サテライトオフィスやアーティストの誘致:30年前にこの町に戻った大南さんがキーパーソンとなり、自分のまちを面白い場所にしたいという思いから、シリコンバレーをイメージしてNPO法人グリーンバレーを設立しました。できない理由よりできる方法を考えるとモットーのもと、ミッションを「日本の田舎をステキに変える!」としました。Wi-Fiなどの環境を整え、自然の美しさという神山らしさを最大限にアピールし、そこで仕事や創作活動ができるギャップで新しい世代の価値観に訴えかけました。集まり始めると、同じようにそこで刺激を受けたいという相乗効果で移住者が増え、多様な人の知恵が融合する場、創造的過疎による持続的な地域づくりを実践しています。

【具体的な取り組み】

アーティスト・イン・レジデンス(KAIR)/サテライトオフィス支援事業/アドプト・ア・ハイウェイ神山/Bed&Studioプログラム/神山塾/神山町移住支援センター委託管理/コワーキングスペース「KVSOC神山バレー・サテライトオフィス・コンプレックス」や「神山農村環境改善センター」の指定管理事業/森づくり事業/その他神山が神山であるための事業の運営など新規事業開発中

【新しく創造された新しいビジネスの事例】

Hidden Library/えんがわオフィス/神山しずくプロジェクト/B&B Onywaのカフェオニヴァ/栗カフェ/靴リヒトリヒト/KAMIYAMABEER/Week神山 他


神山町が魅力的なまちづくりのために柱としている6つの働きかけ

1すまいづくり

神山町の木材を使った住宅など

2ひとづくり

神山まるごと高等専門学校の開校など

3しごとづくり

神山塾でのレクチャーを通した新規事業開拓など

4循環のしくみづくり

FOOD HUBプロジェクトの地産地消で神山の農業を次世代につなぐ取り組みなど

5安心な暮らしづくり

神山塾での滞在型職業訓練等

6関係づくり

新しい取り組みなど住民が関わる物事の決定のプロセスを大切に


●番外編(徳島は他でもすごい!)

同じく徳島を訪問した北川教諭より、徳島県でのその他のおもしろい取り組みの紹介がありました。

【勝町の「ごみゼロ」】

20年前にごみゼロを宣言、ホテルを兼ねたゴミ収集ステーションを中心に活動を広げる。2020年にはごみリサイクル率80%を達成(全国平均19%)。

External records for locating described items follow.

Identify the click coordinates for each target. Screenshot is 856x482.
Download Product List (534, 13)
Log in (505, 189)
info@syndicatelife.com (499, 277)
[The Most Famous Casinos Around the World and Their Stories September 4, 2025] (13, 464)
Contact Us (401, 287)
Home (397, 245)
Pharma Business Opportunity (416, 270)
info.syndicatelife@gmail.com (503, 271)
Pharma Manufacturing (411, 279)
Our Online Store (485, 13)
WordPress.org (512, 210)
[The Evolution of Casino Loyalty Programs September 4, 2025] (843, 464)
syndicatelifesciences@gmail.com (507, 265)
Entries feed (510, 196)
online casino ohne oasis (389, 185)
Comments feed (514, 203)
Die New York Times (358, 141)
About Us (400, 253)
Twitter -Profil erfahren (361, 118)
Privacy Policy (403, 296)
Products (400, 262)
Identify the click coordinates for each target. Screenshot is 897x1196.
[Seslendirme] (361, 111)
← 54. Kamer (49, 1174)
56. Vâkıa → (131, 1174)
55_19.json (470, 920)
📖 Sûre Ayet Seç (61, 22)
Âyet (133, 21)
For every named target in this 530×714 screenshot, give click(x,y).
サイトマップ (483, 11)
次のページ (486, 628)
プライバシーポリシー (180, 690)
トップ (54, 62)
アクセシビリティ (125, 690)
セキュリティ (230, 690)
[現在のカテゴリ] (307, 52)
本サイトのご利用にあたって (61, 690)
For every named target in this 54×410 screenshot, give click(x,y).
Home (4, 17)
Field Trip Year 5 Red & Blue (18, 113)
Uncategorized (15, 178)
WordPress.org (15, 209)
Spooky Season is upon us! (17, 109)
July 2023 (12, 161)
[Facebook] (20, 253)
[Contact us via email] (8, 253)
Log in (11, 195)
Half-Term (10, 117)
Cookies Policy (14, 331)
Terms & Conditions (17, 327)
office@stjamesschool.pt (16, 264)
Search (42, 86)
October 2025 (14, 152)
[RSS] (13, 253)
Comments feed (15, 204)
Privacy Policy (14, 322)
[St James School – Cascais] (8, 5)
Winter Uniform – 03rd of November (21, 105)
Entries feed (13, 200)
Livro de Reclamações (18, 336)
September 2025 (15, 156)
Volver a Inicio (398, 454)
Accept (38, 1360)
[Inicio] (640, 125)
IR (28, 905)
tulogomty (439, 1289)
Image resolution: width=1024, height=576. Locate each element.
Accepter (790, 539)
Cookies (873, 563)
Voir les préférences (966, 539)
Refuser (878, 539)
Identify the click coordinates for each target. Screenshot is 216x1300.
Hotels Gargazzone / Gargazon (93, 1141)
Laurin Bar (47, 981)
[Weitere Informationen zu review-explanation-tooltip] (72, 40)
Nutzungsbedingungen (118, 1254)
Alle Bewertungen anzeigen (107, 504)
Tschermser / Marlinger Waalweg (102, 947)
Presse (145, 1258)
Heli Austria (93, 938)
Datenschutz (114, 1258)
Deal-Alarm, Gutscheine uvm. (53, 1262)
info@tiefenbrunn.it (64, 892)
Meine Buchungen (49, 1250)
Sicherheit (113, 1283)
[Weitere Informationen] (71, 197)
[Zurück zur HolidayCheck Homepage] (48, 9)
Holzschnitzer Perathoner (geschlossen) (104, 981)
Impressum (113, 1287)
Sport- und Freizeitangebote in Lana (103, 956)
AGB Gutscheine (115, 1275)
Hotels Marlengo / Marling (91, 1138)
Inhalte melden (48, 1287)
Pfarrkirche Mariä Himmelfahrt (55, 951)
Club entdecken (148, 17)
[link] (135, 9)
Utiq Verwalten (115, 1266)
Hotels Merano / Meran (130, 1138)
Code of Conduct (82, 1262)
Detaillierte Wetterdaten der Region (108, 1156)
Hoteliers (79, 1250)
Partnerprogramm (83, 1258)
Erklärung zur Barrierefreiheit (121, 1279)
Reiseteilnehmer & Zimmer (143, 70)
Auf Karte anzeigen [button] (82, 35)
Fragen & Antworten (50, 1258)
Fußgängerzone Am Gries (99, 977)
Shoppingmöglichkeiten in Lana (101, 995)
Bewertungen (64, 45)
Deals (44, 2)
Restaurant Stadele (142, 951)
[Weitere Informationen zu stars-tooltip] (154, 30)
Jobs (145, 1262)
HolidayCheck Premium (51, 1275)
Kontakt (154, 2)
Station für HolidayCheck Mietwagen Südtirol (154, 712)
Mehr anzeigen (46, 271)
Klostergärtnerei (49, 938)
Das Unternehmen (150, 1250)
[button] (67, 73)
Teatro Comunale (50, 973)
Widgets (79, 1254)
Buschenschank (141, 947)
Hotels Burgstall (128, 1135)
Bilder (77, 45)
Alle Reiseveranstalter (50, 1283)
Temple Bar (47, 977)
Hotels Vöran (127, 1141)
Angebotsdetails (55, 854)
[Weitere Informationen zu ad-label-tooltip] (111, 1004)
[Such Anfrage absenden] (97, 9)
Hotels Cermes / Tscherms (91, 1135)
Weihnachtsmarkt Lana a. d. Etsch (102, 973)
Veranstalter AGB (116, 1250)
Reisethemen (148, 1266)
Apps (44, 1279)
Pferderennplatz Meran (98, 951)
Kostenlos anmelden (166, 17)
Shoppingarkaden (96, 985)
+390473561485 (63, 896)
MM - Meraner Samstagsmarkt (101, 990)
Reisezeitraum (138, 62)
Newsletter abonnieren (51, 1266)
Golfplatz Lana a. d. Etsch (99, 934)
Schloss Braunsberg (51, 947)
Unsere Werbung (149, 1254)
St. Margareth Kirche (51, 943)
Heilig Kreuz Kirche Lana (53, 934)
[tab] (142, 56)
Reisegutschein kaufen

また高齢者向けの仕事として葉っぱビジネスを展開、システム化し全国の料亭などを対象にしたビジネスに発展させ大成功している。豊かな自然が宝の山であることを証明し、住民の多くを占める高齢者の就労意欲の向上、シビックプライドの向上にも貢献。

【木頭地区の「未来コンビニ」】

コンビニなどあるわけのないような田舎に未来的なコンビニを建設したことで、地元の子供からお年寄りまで住民の集う場所作り、そして話題を呼び、遠方からも何万人という人が訪れる場所に。ここからこの次のアクションが始まることを期待できる。

 

それぞれの村がそれぞれの村の将来を考えている独自の取り組みがとても面白い。それを参考に皆さんにもいろいろ考えてもらえたらいいと思います。